The WHPA is more extreme than Roe v. Wade in several ways. First, it pretends that no other human being exists during a pregnancy. The bill never uses words such as “child,” “baby,” “embryo,” “unborn,” or “mother.” It uses “fetus” only once, to refer to a “dead fetus” in the definition of pregnancy. The Supreme Court, however, uses all of these words in Roe v. Wade and explicitly acknowledges not only that another human being is present, but that its presence significantly affects how the issues should be handled. 

Second, the WHPA prohibits treating abortion any differently from what it calls “medically comparable procedures.” Yet the other human being involved is precisely what makes abortion incomparable. Even the Supreme Court was candid that the “pregnant woman cannot be isolated in her privacy. She carries an embryo and, later, a fetus, if one accepts the medical definitions of the developing young in the human uterus.” This is, the court said, what makes abortion “inherently different.” 

Third, the WHPA says that the only permissible government consideration is “advanc[ing] women’s health or the safety of abortion services.” Just four years after Roe, however, the Supreme Court held in Maher v. Roe that a state may “make a value judgment favoring childbirth over abortion and to implement that judgment.” 

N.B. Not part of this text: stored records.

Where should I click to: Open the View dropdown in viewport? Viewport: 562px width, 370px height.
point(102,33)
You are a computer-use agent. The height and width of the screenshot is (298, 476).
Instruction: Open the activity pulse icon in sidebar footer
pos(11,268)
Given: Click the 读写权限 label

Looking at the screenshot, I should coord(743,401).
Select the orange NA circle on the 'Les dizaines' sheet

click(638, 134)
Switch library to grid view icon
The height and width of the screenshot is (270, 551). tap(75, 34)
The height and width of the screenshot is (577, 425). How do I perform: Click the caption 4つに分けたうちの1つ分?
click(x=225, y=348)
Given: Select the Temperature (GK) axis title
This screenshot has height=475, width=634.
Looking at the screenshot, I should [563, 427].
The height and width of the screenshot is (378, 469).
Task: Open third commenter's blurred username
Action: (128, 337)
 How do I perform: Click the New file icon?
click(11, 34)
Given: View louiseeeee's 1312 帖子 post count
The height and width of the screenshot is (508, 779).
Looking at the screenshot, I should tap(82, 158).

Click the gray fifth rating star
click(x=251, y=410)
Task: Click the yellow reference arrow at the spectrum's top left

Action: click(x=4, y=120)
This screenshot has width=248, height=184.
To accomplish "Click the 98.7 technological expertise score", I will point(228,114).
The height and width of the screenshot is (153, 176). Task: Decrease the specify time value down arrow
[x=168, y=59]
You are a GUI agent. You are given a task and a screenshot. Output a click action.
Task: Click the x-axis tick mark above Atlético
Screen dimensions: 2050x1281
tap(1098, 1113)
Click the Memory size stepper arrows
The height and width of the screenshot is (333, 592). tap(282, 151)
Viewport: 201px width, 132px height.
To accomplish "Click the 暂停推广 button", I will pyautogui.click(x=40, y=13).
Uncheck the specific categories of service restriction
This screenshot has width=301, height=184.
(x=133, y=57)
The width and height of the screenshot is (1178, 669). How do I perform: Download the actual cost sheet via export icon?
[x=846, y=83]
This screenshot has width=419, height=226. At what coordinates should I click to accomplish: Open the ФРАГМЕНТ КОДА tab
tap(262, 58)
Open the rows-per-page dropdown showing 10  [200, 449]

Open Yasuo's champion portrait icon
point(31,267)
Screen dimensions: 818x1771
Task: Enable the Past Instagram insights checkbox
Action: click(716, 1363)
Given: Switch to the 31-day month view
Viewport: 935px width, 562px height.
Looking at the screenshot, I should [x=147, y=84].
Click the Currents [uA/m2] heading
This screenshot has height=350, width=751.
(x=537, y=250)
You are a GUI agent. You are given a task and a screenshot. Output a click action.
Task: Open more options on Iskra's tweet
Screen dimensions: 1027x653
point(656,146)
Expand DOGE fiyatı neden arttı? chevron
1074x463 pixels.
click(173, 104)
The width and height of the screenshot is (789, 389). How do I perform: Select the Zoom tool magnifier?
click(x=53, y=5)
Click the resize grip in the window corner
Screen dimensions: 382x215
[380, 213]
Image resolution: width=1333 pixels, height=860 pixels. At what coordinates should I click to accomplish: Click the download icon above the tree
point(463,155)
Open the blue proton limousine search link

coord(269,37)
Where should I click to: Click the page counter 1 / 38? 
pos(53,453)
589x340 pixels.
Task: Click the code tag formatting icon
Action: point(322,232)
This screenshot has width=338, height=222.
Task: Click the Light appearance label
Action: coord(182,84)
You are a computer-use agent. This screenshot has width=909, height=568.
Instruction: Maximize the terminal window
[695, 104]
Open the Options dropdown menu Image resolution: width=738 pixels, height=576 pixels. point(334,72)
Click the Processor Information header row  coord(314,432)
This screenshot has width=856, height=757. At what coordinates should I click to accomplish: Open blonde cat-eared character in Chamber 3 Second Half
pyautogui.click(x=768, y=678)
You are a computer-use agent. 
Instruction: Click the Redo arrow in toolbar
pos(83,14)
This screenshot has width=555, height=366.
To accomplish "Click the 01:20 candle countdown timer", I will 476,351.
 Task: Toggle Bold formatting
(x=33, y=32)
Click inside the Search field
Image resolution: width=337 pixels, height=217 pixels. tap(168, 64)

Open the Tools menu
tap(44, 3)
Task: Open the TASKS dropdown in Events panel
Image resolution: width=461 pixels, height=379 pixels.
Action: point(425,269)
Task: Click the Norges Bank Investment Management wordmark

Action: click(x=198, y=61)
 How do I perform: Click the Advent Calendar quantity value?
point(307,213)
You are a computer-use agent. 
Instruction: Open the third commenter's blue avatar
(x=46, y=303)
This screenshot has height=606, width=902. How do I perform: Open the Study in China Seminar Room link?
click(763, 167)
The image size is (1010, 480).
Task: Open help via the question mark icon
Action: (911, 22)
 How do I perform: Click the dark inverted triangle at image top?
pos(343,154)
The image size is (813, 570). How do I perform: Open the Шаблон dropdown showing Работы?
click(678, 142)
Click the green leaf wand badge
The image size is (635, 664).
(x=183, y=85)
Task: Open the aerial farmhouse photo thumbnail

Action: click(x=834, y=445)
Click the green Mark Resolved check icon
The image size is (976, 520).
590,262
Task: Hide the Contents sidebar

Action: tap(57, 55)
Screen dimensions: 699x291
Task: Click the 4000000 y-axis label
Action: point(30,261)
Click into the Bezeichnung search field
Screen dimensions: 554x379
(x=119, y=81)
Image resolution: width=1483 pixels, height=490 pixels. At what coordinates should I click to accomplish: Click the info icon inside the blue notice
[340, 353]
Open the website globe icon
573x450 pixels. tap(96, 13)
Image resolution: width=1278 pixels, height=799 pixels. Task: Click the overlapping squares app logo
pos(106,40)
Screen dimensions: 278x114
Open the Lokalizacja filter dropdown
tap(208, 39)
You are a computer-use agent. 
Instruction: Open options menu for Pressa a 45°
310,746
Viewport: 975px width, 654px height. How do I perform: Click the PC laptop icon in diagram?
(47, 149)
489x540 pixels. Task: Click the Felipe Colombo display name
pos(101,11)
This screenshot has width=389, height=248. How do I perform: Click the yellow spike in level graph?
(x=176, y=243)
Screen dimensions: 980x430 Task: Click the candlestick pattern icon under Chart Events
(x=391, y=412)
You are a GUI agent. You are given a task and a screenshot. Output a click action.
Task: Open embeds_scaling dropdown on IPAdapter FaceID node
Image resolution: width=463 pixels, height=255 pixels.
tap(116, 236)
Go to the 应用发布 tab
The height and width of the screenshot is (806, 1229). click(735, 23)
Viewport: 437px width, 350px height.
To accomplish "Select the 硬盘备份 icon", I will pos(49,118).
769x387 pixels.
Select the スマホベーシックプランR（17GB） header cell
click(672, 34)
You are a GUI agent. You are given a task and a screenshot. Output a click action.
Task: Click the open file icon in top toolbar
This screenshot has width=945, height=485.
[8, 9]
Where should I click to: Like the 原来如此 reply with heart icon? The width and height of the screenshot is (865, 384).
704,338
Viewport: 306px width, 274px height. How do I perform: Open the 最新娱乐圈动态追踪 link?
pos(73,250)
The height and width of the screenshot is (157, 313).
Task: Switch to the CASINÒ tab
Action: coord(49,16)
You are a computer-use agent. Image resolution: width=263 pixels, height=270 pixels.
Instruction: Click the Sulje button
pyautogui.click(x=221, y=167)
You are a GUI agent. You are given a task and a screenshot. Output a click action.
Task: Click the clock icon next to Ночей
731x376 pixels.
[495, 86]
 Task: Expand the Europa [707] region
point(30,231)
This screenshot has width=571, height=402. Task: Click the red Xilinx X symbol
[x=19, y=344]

Fourth, the WHPA would prohibit policies that the Supreme Court says Roe v. Wade allows. The WHPA, for example, would prohibit government policies that even “indirectly increase the cost of providing abortion services or the cost for obtaining abortion services.” In Harris v. McRae, however, the Supreme Court in 1980 upheld the federal Hyde Amendment, which prohibited federal funding of abortion, stating that there is no constitutional right for a woman to have an abortion at public expense. 

In addition to being even more pro-abortion than Roe v. Wade, the WHPA is patently unconstitutional. Congress has no authority to dictate the substance of state and local legislation or regulation. Congress isn’t pre-empting state or local governments by affirmatively legislating in this area; the WHPA does the opposite, outlawing any action, by any government entity, that even indirectly limits access to abortion. 

To top it off, the WHPA says that its directives “apply to government restrictions on the provision of abortion services, whether statutory or otherwise, whether they are enacted or imposed prior to or after the date of enactment of this Act.” In other words, the WHPA not only prohibits any new limitations by any government anywhere but apparently repeals all existing ones. 

I have not spoken to anyone who has ever heard of such a thing. This is not a “sense of the Senate” resolution expressing the opinion that government should allow access to abortion. This is federal legislation that tells every government entity “or individual” what legislation or regulation it may enact and apparently wipes every “offending” government action off the books. 

The Constitution established a system of government in which power is separated among three branches and divided between the federal and state governments. Our liberty depends on maintaining these boundaries. The WHPA would reject it all. Now that’s what it means to be pro-abortion.